By the
moss-grown wall she stands, near the entrance to the station, calling to the
milling people with her
flute, calling them to a world where
pastures grew in place of
bus shelters, and where the roads were made by
sheep and
shepherds.
Most heard her, few heeded her, perhaps a few thought she was mad: for she had no busking cap at her feet, and though the day was grey and spotted with rain, she had a summer dress on, with floral ribbons and a wine-dark velvet belt.
Fifteen, I guessed her, or an older music student elfinly young for her years. I was one of the few who stopped to listen, unobtrusively: she did not seem to be inviting an audience, just leaning against a wall playing music for her own meditations. As to what it was she drew out from her oaten reed, I could not imagine. Not the vigorous and familiar showpieces of Vivaldi and Bach, but more pastoral, simpler.
She met my eyes once, briefly, and I turned away. The bus I had been pretending to wait for came, disgorged, filled, and followed the bus I really had been waiting for, into a wet and unappealing town. Still I stood. Still she played. Occasionally she rested, for a very short time, then began again with a series of low trills, as if testing it. I pictured her enticing birds to commune.
Again she meets my eyes and this time smiles with a question, a sad question, perhaps asking why I am the only one who seems to hear her truly.
Someone photographs her. She and I notice at the same time: a whirr, a snap, an intrusion of the mechanical into the unearthly. She reacts with the same ill-concealed scorn that I feel, that someone should try to capture her image without her music.
Unearthly I think, then I correct myself: earthly, above all, earthly music from an earth more fundamental and lasting than the asphalt laid upon it. She taps the voice of the deep earth.

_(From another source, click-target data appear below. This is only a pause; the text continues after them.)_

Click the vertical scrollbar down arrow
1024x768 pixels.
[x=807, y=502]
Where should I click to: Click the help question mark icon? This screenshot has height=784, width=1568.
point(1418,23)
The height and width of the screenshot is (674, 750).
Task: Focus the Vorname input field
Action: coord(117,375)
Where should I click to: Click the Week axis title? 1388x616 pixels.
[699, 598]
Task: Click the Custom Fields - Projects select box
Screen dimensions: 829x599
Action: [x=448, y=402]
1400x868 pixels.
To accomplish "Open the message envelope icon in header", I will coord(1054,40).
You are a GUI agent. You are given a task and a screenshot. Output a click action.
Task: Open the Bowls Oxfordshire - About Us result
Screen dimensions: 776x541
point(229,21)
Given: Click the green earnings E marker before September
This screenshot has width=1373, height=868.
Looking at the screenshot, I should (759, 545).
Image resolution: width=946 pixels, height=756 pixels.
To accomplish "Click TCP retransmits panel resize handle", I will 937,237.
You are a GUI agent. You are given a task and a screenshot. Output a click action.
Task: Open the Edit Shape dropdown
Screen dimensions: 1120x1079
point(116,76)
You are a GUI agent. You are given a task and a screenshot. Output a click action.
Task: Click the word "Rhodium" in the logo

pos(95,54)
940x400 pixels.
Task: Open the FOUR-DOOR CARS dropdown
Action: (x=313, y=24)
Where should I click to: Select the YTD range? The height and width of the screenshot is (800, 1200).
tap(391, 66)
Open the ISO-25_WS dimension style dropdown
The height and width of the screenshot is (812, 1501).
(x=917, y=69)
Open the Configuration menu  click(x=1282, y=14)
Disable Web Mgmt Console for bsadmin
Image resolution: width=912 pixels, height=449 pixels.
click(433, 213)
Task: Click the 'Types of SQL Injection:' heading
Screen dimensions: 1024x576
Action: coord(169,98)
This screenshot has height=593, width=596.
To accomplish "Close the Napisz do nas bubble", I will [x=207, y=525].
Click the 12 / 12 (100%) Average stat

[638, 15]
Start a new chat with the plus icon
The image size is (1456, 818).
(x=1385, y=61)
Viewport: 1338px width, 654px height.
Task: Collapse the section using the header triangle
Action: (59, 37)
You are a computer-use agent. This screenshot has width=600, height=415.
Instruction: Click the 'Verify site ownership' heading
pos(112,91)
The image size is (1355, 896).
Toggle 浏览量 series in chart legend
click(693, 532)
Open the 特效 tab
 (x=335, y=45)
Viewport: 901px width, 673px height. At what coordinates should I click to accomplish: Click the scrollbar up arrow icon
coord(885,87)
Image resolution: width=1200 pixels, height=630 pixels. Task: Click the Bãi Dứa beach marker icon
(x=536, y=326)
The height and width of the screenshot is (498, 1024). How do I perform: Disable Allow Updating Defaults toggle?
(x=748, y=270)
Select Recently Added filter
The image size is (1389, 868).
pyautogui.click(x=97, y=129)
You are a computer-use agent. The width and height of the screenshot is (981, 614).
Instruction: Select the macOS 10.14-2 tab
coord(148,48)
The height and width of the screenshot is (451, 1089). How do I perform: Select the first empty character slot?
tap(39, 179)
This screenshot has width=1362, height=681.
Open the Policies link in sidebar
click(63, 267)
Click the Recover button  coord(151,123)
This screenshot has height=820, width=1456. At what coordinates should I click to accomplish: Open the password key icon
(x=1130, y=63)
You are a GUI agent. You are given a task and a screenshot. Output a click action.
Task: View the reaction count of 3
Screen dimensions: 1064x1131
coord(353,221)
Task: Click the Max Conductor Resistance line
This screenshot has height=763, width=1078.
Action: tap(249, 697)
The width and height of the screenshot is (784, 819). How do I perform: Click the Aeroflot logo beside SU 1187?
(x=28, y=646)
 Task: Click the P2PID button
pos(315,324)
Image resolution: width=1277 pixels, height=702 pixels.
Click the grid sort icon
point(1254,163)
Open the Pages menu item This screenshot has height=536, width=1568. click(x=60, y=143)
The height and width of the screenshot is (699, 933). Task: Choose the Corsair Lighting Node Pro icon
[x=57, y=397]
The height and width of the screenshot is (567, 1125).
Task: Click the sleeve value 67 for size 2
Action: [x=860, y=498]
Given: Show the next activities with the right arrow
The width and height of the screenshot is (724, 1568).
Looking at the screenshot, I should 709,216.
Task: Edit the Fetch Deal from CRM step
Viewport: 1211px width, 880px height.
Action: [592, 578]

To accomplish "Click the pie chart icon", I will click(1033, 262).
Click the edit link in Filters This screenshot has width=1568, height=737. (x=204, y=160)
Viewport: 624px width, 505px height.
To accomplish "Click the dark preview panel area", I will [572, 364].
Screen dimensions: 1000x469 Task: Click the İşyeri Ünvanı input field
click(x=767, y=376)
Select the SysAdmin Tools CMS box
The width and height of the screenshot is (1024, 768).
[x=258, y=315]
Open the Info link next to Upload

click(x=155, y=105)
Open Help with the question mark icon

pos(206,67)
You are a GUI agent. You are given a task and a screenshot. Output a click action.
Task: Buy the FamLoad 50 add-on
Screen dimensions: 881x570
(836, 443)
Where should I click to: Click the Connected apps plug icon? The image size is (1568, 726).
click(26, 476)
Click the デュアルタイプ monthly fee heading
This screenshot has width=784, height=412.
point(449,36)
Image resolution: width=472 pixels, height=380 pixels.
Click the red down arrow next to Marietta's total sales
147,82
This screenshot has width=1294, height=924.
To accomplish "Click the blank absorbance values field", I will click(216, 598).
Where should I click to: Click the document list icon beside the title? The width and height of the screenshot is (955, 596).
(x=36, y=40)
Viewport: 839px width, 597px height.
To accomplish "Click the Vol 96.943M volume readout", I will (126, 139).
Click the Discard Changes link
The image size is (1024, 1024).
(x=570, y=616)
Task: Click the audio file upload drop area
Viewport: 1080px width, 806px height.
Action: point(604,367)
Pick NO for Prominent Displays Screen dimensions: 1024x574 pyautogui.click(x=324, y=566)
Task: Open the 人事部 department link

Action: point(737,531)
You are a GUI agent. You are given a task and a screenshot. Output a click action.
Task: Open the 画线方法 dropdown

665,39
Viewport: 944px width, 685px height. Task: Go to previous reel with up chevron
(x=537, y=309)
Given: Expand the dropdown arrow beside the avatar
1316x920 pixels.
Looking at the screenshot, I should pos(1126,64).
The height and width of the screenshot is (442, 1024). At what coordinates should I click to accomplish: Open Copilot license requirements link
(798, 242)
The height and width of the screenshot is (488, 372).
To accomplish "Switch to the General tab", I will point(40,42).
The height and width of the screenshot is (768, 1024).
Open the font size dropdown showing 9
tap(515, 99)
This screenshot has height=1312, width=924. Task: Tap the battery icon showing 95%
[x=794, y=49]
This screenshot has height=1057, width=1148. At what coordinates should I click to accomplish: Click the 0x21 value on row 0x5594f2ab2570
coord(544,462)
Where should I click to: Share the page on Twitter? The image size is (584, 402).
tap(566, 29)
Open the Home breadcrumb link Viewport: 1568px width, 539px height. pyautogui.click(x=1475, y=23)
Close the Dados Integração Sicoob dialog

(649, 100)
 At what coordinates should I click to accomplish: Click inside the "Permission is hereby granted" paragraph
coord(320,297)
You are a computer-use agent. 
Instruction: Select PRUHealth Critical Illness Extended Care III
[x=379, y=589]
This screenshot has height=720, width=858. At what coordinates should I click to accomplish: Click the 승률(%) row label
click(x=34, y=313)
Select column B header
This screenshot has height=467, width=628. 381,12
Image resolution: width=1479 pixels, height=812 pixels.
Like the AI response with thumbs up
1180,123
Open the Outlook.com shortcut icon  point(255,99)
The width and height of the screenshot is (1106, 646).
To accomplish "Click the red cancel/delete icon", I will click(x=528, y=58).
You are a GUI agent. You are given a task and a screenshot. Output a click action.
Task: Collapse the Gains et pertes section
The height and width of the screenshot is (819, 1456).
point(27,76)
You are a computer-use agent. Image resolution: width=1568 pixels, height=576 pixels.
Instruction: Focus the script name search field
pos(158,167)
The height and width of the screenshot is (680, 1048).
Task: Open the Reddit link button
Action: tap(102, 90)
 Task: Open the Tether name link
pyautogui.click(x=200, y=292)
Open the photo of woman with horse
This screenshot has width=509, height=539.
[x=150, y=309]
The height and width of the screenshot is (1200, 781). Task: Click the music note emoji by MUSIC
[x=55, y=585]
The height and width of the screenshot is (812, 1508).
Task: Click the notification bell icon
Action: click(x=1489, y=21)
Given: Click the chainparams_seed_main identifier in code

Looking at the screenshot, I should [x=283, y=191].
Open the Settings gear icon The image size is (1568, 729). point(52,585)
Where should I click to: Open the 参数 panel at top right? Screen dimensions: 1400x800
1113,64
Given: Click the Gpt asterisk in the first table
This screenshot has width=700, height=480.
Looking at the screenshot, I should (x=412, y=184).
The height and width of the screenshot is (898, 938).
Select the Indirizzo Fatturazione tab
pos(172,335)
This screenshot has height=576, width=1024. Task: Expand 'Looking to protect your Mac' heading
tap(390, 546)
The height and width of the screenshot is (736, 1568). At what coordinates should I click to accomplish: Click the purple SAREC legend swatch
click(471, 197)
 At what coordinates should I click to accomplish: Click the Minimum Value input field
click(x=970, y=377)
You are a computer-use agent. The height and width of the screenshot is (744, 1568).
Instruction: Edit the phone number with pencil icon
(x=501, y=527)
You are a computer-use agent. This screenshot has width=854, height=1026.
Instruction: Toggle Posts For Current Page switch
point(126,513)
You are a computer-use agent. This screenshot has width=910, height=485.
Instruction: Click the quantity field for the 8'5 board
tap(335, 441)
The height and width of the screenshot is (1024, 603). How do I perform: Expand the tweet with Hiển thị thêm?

I have to choose whether to catch the bus arriving now, and be free of the thickening rain, or expose myself as an auditor enchanted and helpless. If I stayed, what could I say to her? How could I ask her to play more and deeper on her flute, release more of the earth's hidden word-hoard, tell me stories about rains while the passing crowd ignores us?
The roar of the bus drowns her sound for a little, and its bright red sweeps her delicate colours from my sight. The fluting fades. I hesitate.
Turning round, I choose. But she is not there.